What is needed :: Write out the records below word for word, from their first line through the line containing "Screen dimensions: 1407x840 (388, 160)", both ends included.

Supplied data ::
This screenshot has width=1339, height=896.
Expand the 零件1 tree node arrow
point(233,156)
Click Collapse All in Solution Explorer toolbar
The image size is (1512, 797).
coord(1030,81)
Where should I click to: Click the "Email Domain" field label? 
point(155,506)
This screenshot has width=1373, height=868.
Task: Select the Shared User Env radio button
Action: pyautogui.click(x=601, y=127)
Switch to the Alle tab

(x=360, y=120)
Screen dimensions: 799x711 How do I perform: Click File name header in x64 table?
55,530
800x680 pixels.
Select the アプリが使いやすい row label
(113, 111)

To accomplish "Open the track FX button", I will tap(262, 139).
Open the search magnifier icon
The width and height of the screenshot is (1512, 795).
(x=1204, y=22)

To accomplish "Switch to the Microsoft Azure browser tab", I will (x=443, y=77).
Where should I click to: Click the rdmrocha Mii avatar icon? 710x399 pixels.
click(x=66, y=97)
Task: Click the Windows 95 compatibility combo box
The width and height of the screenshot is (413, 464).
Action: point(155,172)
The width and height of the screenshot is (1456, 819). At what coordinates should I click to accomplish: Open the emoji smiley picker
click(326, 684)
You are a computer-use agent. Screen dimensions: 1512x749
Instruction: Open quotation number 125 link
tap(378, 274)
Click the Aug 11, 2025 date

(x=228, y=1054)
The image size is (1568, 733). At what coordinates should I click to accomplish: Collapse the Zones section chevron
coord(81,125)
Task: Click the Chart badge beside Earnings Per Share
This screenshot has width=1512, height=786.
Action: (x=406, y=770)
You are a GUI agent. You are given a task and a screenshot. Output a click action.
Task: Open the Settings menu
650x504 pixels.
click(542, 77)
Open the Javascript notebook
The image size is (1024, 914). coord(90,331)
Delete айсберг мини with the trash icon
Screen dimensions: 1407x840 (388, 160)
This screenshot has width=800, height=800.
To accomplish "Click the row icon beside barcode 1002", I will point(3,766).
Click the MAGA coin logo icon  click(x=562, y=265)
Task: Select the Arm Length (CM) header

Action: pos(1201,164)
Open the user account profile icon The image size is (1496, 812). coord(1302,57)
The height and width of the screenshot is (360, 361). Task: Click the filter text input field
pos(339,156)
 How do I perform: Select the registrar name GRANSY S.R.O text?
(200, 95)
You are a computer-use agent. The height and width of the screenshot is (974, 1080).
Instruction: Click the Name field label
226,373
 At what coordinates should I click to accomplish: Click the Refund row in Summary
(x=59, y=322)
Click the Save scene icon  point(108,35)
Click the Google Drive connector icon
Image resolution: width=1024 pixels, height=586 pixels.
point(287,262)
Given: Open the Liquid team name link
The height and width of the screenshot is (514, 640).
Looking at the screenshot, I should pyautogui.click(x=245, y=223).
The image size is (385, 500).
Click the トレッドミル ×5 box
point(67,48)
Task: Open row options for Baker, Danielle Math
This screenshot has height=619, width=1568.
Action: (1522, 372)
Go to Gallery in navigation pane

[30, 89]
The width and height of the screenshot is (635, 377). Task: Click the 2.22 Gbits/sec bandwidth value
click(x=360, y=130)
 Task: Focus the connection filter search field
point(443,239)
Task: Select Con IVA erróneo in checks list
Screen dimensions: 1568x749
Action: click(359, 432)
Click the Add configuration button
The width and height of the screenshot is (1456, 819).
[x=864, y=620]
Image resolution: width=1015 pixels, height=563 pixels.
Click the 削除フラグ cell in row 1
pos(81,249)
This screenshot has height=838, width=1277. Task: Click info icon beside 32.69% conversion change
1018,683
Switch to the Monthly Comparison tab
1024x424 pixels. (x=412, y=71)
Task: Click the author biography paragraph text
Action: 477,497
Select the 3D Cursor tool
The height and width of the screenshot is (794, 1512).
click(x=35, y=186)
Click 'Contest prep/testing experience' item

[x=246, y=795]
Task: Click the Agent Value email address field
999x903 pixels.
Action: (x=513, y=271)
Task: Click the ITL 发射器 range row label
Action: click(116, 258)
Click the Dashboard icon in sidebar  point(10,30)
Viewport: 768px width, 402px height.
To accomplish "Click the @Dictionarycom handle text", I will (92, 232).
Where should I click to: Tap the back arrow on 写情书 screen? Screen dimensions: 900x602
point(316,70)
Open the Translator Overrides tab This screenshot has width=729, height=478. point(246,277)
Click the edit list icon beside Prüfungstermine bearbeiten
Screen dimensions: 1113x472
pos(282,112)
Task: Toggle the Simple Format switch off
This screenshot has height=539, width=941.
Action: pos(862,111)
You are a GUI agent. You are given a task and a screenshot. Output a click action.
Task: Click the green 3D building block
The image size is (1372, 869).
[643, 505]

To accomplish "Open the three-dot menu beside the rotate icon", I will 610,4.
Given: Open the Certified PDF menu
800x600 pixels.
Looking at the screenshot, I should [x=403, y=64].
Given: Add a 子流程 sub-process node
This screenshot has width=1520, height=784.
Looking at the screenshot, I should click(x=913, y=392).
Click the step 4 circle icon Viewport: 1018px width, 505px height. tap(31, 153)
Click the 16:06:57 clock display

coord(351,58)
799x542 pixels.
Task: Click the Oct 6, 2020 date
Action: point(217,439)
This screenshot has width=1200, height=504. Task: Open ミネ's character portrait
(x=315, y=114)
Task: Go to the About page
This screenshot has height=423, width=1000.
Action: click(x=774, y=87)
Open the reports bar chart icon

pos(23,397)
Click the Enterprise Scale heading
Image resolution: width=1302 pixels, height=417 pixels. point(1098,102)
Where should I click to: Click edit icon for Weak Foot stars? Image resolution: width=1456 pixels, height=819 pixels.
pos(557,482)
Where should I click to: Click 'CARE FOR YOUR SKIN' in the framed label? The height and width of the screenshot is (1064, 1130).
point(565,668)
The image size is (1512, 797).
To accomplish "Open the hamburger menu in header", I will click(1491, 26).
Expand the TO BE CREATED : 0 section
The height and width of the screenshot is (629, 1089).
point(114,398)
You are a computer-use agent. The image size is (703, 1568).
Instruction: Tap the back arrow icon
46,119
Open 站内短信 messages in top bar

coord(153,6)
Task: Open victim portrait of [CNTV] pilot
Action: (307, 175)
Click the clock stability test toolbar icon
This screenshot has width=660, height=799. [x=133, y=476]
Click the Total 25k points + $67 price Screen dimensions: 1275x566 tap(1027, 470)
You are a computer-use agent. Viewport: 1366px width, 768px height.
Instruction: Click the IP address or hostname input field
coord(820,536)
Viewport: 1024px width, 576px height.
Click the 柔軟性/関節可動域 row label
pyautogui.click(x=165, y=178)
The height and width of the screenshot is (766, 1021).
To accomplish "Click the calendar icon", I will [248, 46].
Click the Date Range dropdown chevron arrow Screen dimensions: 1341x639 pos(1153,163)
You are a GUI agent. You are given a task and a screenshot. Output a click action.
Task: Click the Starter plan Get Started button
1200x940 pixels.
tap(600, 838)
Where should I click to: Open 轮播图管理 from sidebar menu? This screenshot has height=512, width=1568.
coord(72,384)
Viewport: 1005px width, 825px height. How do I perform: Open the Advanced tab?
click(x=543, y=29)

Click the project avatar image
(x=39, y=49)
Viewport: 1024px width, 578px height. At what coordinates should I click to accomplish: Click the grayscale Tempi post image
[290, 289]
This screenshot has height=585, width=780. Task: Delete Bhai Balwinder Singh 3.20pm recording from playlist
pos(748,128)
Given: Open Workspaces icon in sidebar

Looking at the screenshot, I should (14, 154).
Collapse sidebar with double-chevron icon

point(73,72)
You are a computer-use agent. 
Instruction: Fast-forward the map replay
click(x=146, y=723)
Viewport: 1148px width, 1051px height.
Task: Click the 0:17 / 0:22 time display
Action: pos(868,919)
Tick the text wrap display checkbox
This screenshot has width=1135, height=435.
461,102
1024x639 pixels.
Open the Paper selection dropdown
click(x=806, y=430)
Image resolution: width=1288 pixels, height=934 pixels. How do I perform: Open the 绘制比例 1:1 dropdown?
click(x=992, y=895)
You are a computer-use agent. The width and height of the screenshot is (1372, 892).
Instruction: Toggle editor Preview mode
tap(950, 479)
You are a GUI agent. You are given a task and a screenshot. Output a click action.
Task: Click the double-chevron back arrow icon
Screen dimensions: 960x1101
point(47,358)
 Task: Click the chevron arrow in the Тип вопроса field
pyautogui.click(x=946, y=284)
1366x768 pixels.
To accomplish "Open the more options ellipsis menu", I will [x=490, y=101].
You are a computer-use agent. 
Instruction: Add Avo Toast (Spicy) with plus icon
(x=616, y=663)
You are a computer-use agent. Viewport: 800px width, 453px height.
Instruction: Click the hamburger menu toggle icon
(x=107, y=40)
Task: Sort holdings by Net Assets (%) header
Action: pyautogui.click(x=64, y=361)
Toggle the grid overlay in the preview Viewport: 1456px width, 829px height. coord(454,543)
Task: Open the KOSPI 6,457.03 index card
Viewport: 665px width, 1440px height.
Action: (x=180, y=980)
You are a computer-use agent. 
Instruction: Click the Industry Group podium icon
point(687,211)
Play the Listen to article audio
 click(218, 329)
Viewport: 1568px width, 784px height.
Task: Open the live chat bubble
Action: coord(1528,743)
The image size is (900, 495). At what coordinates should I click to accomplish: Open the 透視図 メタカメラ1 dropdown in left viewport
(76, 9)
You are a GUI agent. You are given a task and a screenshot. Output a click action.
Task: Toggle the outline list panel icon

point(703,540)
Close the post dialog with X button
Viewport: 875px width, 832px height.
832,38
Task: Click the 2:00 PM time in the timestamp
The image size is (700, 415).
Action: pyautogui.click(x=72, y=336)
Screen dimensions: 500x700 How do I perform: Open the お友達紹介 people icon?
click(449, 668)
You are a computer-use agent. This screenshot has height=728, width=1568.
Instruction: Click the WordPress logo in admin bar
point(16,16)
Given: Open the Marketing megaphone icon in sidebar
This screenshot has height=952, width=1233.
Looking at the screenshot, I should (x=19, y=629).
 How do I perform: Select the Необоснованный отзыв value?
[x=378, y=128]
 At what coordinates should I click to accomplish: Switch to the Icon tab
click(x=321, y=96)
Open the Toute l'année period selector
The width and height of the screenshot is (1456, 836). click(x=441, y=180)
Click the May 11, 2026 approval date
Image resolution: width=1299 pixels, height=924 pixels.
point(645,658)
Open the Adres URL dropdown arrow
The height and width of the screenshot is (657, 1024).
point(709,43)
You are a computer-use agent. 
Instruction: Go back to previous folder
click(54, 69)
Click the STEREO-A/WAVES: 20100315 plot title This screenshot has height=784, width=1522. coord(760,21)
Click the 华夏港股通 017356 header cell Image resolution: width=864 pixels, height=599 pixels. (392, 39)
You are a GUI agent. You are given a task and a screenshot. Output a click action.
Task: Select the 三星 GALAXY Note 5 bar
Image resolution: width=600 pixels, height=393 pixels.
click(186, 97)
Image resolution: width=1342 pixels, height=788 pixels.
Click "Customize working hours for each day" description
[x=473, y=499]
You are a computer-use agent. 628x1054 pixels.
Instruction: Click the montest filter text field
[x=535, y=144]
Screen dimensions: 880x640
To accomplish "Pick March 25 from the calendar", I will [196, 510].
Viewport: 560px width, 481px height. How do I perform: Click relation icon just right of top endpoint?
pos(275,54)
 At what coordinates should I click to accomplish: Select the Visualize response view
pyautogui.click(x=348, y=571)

Response ::
This screenshot has width=1339, height=896.
Expand the 零件1 tree node arrow
point(233,156)
Click Collapse All in Solution Explorer toolbar
The image size is (1512, 797).
coord(1030,81)
Where should I click to: Click the "Email Domain" field label? 
point(155,506)
This screenshot has width=1373, height=868.
Task: Select the Shared User Env radio button
Action: pyautogui.click(x=601, y=127)
Switch to the Alle tab

(x=360, y=120)
Screen dimensions: 799x711 How do I perform: Click File name header in x64 table?
55,530
800x680 pixels.
Select the アプリが使いやすい row label
(113, 111)

To accomplish "Open the track FX button", I will tap(262, 139).
Open the search magnifier icon
The width and height of the screenshot is (1512, 795).
(x=1204, y=22)

To accomplish "Switch to the Microsoft Azure browser tab", I will (x=443, y=77).
Where should I click to: Click the rdmrocha Mii avatar icon? 710x399 pixels.
click(x=66, y=97)
Task: Click the Windows 95 compatibility combo box
The width and height of the screenshot is (413, 464).
Action: point(155,172)
The width and height of the screenshot is (1456, 819). At what coordinates should I click to accomplish: Open the emoji smiley picker
click(326, 684)
You are a computer-use agent. Screen dimensions: 1512x749
Instruction: Open quotation number 125 link
tap(378, 274)
Click the Aug 11, 2025 date

(x=228, y=1054)
The image size is (1568, 733). At what coordinates should I click to accomplish: Collapse the Zones section chevron
coord(81,125)
Task: Click the Chart badge beside Earnings Per Share
This screenshot has width=1512, height=786.
Action: (x=406, y=770)
You are a GUI agent. You are given a task and a screenshot. Output a click action.
Task: Open the Settings menu
650x504 pixels.
click(542, 77)
Open the Javascript notebook
The image size is (1024, 914). coord(90,331)
Delete айсберг мини with the trash icon
Screen dimensions: 1407x840 (388, 160)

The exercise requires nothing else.